Als het gaat om interpretatie en omzetting van Europese richtlijnen of de uitvoering van uitspraken van de Europese hoven in Luxemburg en Straatsburg kiest Nederland in het huidige politieke klimaat voor een koers aan de wind, waarbij de grenzen van het recht worden gezocht. Dit heeft interessante rechtsvormende Europese jurisprudentie tot gevolg. Interessant, omdat Nederland weer eens aan het kortste eind bleek te hebben getrokken.

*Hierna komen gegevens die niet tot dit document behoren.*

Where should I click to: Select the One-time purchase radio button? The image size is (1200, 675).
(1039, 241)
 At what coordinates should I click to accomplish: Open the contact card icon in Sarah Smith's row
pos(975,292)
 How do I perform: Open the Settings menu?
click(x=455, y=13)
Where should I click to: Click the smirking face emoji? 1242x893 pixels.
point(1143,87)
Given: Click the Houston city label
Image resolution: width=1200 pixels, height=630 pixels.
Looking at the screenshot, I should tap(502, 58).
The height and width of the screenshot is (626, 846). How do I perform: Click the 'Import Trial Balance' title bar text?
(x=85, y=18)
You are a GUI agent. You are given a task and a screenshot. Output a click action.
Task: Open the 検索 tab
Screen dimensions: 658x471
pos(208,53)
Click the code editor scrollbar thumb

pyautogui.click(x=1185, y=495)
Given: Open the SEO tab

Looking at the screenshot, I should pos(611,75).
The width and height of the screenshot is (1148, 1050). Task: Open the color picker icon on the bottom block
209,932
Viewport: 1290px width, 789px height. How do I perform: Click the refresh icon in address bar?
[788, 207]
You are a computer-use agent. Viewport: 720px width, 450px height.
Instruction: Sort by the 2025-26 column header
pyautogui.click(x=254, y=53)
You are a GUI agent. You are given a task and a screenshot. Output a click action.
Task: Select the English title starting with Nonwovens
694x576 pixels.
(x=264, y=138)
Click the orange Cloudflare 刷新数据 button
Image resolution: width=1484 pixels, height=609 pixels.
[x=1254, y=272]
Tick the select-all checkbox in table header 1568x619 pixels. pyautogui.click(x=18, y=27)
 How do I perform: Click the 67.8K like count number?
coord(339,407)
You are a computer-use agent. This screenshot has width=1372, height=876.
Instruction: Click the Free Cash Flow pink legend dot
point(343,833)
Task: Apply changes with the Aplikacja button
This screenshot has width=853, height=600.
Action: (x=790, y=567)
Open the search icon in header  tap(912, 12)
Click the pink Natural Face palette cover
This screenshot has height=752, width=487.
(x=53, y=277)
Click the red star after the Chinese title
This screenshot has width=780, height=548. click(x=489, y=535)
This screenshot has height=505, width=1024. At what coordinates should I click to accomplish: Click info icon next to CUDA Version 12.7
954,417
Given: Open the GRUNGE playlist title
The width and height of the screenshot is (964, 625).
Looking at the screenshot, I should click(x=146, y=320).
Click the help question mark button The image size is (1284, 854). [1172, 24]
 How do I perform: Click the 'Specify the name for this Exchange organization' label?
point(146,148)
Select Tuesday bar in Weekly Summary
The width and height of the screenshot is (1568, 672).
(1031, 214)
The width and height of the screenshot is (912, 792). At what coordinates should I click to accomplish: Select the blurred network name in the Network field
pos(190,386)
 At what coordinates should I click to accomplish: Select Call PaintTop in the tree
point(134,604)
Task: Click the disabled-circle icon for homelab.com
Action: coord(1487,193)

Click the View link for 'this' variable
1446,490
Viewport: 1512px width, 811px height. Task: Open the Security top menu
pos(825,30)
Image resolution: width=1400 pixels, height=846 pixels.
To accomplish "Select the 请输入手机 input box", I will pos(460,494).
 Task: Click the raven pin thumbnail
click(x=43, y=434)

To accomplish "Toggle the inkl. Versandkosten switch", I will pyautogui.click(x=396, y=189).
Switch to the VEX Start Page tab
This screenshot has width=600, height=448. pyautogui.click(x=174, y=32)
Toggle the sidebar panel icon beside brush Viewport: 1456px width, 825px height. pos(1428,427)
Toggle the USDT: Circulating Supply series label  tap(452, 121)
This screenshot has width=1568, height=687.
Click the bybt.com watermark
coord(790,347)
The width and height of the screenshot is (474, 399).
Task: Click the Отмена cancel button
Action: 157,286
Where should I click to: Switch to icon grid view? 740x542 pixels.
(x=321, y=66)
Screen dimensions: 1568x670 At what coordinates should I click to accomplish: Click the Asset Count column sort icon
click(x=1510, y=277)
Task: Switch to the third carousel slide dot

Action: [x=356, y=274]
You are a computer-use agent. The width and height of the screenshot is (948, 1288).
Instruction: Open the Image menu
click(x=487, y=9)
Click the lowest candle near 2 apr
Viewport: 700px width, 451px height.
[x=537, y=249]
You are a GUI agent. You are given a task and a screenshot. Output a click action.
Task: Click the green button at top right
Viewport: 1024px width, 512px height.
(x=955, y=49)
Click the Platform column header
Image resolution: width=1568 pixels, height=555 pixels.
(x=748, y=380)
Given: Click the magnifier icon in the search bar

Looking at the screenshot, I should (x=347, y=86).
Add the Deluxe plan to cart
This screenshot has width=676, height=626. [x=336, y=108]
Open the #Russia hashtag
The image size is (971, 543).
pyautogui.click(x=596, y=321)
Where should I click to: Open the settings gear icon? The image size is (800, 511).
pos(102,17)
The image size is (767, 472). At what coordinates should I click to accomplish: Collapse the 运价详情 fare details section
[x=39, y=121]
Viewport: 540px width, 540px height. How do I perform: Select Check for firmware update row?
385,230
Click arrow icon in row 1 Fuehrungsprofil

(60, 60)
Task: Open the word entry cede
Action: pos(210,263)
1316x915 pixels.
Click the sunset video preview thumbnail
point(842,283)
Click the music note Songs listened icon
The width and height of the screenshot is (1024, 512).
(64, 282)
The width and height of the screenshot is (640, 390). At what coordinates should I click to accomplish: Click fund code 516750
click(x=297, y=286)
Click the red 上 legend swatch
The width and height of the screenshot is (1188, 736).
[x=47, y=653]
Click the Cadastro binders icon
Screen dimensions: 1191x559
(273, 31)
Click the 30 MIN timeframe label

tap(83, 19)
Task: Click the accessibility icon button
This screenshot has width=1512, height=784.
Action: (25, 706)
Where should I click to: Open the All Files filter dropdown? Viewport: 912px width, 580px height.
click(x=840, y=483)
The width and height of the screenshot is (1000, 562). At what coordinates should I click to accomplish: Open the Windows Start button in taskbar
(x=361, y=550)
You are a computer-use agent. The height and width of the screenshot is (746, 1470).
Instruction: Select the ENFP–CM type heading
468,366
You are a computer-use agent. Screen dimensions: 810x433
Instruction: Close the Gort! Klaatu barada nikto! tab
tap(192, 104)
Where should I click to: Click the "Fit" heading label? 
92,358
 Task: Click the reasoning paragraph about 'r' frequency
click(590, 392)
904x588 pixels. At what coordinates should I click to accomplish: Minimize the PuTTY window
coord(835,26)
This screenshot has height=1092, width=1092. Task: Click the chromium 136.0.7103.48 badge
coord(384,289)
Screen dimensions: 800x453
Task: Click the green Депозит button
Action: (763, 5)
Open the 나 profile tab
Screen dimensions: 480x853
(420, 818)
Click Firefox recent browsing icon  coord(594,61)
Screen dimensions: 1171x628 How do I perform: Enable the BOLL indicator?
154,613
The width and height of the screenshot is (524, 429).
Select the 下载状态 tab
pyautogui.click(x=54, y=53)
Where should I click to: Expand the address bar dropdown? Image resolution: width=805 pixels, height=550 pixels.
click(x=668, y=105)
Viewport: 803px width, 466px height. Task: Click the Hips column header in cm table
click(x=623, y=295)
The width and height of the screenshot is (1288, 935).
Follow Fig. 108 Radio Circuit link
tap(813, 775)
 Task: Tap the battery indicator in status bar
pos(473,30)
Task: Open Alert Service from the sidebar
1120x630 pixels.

Zo oordeelde het Hof van Justitie van de Europese Unie (HvJ-EU) twee jaar geleden nog negatief over het Nederlandse beleid om voorgangers en kloosterlingen, die in de ogen van de wetgever de Nederlandse arbeidsmarkt betreden, nooit in aanmerking te laten komen voor een permanente verblijfsvergunning. Dit beleid was volgens het HvJ-EU namelijk in strijd met de richtlijn voor langdurig ingezeten derdelanders (Richtlijn 2003/109/EG). Het hof had in eerdere uitspraken al een dikke streep getrokken door de excessieve leges die de Immigratie- en Naturalisatiedienst (IND) voor allerlei aanvragen in rekening bracht. En in september van dit jaar wees het HvJ-EU na vragen van de Nederlandse Raad van State een baanbrekend arrest over de vrijheid om legale buitenlandse werknemers in de Unie ter beschikking te stellen. 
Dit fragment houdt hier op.